Para uma plateia de engenheiros e empresários do setor de infraestrutura, o vice-presidente da República eleito, Hamilton Mourão, defendeu a aprovação das reformas da Previdência e Tributária, que tramitam no Congresso Nacional, como forma de buscar maior estabilidade e equilíbrio para as áreas de infraestrutura

 

O encontro apoiado pelo SINDRATAR-SP e do qual participou seu presidente, Carlos Eduardo Trombini, foi pensado como uma possibilidade de diálogo aberto da sociedade com o novo governo, seus planos e expectativas para a infraestrutura brasileira, possibilitando uma maior integração com todos os setores da Engenharia.

Segundo Mourão o governo está determinado a intensificar os processos de privatização no país.  A intenção é buscar na iniciativa privada o que não é possível no setor público. “Se eu não tenho condições de fazer a manutenção de uma rodovia, basta um contrato decente. Temos que romper a discussão ideológica.”

 

O vice-presidente não detalhou áreas nem empresas, mas citou a necessidade de incrementar as parcerias entre as iniciativas públicas e privadas. Ele defendeu a construção de uma espécie de “centro do governo” para reunir e controlar os principais projetos, políticas e definição de índices e metas fixadas pelo Executivo.

 

Segundo Trombini, Mourão deixou clara a necessidade de disciplina fiscal, priorização de gastos e a Reforma Tributária. Para o vice-presidente a regulamentação excessiva dificulta o empreendedorismo.

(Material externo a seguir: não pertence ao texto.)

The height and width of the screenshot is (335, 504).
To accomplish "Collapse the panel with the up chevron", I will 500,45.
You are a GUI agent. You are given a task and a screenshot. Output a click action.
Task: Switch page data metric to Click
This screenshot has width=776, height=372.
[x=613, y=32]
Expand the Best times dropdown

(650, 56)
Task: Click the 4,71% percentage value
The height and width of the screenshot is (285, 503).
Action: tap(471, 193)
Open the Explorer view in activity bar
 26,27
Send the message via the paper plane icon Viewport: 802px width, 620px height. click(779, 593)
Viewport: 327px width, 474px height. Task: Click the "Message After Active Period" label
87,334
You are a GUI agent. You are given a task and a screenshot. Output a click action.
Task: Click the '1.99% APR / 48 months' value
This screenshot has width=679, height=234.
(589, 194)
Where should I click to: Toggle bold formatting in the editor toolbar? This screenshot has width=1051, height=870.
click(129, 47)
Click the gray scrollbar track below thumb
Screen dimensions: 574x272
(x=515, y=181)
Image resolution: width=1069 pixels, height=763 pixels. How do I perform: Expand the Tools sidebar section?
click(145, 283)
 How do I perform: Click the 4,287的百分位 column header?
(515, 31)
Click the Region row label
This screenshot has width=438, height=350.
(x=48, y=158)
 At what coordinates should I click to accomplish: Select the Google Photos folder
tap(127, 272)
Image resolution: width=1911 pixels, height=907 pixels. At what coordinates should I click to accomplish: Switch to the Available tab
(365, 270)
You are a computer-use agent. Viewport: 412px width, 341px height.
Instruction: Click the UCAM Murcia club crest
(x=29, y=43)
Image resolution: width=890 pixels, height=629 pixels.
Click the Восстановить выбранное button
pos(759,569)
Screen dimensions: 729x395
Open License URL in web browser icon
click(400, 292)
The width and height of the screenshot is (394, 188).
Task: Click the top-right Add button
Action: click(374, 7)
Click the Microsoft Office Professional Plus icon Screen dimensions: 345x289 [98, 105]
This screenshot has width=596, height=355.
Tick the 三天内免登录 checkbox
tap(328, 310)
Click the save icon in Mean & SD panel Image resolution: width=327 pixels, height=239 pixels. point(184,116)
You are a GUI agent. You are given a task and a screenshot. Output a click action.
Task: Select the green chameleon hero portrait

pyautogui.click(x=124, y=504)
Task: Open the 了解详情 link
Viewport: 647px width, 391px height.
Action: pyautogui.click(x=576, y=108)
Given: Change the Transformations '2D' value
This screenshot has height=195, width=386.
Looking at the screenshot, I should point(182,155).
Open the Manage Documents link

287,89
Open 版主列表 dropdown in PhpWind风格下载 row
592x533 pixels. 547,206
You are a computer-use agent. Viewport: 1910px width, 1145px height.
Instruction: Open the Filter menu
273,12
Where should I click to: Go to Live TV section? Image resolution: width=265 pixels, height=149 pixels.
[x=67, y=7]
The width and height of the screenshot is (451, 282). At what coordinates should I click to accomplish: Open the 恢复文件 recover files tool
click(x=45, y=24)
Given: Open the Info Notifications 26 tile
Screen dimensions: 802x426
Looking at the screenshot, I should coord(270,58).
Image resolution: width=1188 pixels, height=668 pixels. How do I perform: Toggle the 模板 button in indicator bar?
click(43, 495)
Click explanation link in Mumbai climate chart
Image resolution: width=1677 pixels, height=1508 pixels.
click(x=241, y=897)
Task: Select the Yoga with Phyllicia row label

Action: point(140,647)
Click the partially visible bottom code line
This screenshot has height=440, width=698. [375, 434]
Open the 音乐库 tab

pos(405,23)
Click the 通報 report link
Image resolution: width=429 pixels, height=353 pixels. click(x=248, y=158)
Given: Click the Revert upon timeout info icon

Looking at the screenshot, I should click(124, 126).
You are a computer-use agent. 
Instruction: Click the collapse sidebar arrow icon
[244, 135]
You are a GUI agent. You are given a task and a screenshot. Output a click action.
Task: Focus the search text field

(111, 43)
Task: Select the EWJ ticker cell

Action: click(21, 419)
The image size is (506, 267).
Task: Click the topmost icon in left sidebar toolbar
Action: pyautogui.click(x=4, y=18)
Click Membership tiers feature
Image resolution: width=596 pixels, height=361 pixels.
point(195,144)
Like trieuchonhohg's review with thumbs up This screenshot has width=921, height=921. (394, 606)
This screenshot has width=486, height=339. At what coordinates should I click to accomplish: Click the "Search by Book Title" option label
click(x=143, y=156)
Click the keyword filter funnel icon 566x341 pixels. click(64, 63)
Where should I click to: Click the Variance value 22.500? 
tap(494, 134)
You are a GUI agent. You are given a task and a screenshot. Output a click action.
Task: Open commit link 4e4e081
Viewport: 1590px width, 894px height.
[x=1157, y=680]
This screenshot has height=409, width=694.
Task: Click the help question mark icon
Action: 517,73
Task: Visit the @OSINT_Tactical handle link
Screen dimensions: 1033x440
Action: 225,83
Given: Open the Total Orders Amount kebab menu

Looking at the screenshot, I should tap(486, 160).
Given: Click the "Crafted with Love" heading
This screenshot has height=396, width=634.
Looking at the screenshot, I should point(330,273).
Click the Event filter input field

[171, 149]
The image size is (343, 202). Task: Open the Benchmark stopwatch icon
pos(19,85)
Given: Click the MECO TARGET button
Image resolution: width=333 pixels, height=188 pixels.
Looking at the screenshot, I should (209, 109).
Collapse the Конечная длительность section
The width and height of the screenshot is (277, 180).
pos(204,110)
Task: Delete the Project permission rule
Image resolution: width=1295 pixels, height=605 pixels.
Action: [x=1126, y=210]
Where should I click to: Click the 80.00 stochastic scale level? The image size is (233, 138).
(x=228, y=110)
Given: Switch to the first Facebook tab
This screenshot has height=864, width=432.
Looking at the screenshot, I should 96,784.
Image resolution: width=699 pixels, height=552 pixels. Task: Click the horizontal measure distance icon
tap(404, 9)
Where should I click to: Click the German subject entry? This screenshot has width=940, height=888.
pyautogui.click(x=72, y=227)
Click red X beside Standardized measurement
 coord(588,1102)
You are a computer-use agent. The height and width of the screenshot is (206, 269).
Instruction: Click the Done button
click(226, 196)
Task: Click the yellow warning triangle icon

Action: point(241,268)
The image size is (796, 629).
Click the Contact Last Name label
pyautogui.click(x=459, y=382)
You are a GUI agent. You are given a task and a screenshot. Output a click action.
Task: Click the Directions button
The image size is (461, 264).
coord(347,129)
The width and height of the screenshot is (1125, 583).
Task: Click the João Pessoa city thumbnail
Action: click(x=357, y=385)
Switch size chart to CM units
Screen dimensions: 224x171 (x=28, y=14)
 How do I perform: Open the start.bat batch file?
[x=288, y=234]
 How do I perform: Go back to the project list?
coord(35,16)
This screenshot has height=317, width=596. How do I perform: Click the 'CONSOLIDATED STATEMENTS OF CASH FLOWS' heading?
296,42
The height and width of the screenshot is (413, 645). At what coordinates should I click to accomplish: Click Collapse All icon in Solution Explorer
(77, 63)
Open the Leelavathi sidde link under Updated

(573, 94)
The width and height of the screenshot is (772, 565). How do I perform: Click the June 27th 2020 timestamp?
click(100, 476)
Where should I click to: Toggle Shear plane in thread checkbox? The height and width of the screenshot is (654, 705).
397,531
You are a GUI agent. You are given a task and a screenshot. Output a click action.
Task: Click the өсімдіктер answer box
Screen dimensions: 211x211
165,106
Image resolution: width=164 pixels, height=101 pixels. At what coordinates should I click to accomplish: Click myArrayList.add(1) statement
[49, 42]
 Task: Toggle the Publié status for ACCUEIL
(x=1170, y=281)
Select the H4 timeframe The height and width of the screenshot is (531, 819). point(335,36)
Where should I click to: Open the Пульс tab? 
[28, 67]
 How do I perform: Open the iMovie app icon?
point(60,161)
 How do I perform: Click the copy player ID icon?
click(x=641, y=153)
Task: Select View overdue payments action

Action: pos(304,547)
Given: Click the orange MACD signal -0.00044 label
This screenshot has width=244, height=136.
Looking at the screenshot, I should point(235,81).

Ele defendeu uma maior interação com a sociedade para conhecer as prioridades e manter as relações baseadas na confiança e em transparência.

 

O país, afirmou, precisa se voltar para outros modais, além do rodoviário, que foram esquecidos ao longo do tempo. Ele acredita que o país possui engenharia para isto e diz que está é a visão do governo Bolsonaro: compromisso com a Democracia, a Justiça e a liberdade. Que é hora de todos se unirem para que o país possa progredir e se libertar de suas amarras.

 

Mourão disse que empreiteiras brasileiras cometeram “erros” no passado, mas precisam voltar a atuar no país. “Vamos apagar o que ficou e recuperar nossas empresas”, disse. “Vamos voltar a ter orgulho de sermos brasileiros. Deixar de ser o país do futuro e entrar nesse futuro.”

 

Os representantes dessas entidades questionaram Mourão sobre como habilitar as empresas para futuras PPP e qual a ampliação de recursos para suportá-las; o aumento dos investimentos públicos e respeito à segurança jurídica e a diretriz do novo governo para melhor contratação por parte do governo.

 

O vice-presidente ratificou que é preciso passar pelo Congresso a desvinculação do orçamento e que as linhas de crédito têm que ser abertas para as empresas via BNDES ou com recursos internacionais; que o atores que fazem o controle devem entender a regulamentação e os controles precisam ser pró-ativos e não reativos. Problemas em obras precisam ser discutidos dentro da obra e não depois de entregue.

 

 

 

 

O evento foi apoiado por diversas entidades, entre elas o sistema Confea/Crea e Mútua, Crea-DF, ABCE (Associação Brasileira de Consultores de Engenharia), Sinduscon (Sindicato da Indústria de Construção Civil), SINDRATAR-SP, Brasinfra (Associação Brasileira dos Sindicatos e Associações de Classe de Infraestrutura), Aneinfra (Associação Nacional dos Analistas e Especialista em Infraestrutura) e CBIC (Câmara Brasileira da Indústria da Construção).